According to Sykes, “The entirety of the additional evidence
sought to be supplemented are discovery responses and/or
deposition testimonies of Defendant Equinox and its employees
and agents.” The “supplemented items” were in existence when
Sykes filed his opposition papers to the motion.
On September 27, 2016 the trial court denied Sykes’s
ex parte application finding, “There is no authority or good cause
to allow Plaintiff to submit new evidence in opposition to
Defendant’s motion for summary adjudication/judgment. The
Court has on September 21, 2016, already issued a tentative
ruling, ruled on evidentiary objections, and, because the Court
was in trial, continued the hearing to September 28, 2016, to
hear arguments from both sides. The hearing was not continued
to allow further submissions of evidence or argument. [¶]

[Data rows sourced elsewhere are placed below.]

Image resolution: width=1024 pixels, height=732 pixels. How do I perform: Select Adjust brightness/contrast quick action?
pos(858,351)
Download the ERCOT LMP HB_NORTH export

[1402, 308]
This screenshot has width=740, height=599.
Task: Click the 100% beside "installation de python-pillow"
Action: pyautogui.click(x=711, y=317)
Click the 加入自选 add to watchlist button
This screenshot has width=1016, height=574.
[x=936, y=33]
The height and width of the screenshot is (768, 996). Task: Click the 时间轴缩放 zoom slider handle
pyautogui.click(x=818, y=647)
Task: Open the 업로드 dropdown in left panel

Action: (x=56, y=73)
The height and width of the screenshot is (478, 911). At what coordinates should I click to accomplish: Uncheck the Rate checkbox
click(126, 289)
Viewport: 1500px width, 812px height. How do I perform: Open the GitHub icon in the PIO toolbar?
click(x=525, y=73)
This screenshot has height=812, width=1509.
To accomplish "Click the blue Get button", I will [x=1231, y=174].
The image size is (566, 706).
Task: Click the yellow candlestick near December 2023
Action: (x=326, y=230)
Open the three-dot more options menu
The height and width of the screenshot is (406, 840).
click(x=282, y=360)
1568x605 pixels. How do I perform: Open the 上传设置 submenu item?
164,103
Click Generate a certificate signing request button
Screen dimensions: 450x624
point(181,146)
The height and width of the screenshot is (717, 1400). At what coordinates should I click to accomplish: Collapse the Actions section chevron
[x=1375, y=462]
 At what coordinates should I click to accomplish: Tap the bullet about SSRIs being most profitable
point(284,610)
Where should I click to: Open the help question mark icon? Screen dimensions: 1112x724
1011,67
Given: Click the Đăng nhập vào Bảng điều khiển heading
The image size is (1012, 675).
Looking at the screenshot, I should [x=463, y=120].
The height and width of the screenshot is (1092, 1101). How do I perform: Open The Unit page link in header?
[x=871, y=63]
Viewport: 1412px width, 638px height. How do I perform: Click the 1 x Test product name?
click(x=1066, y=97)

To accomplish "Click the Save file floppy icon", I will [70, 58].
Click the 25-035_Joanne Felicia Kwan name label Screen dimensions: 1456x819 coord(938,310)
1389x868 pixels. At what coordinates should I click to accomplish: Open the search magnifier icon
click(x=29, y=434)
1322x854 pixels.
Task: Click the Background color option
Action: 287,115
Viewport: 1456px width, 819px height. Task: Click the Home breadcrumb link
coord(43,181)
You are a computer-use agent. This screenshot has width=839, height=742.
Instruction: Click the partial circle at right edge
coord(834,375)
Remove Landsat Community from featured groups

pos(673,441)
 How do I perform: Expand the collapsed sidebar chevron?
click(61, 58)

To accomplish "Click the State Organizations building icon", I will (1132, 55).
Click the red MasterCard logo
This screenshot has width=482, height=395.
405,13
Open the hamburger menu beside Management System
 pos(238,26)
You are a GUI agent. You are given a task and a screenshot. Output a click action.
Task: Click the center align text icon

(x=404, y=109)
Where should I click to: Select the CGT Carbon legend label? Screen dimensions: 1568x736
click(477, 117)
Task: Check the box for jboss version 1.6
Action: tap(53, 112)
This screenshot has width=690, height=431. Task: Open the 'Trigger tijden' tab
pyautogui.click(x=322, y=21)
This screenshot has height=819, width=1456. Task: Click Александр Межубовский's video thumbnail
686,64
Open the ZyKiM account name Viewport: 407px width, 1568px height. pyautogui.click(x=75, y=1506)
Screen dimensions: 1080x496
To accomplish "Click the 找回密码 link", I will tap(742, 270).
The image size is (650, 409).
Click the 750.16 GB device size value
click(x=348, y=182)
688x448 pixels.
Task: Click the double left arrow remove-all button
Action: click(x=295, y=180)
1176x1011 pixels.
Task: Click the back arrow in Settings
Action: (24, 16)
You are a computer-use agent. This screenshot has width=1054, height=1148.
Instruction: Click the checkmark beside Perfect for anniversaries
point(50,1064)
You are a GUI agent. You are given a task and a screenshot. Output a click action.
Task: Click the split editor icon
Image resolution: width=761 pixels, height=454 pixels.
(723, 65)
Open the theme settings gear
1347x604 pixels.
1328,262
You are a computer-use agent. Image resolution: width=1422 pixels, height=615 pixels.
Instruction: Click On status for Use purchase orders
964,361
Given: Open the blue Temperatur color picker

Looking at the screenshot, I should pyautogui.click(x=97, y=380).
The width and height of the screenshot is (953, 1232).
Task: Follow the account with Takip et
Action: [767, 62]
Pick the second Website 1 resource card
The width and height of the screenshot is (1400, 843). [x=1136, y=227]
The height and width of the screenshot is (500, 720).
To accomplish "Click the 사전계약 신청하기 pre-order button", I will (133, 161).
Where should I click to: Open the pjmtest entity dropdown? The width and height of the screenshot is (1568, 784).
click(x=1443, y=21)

Plaintiff’s opposition papers to the MSJ/MSA were filed on
September 7, 2016. Plaintiff had ample opportunity to submit
16
affidavits, declarations, discovery responses, and the like to
support his opposition to this motion before the hearing on
September 21, 2016. The hearing was set for September 21,
2016, and proceeded on that date. The court further notes that
this case has been pending for more than two years. [¶]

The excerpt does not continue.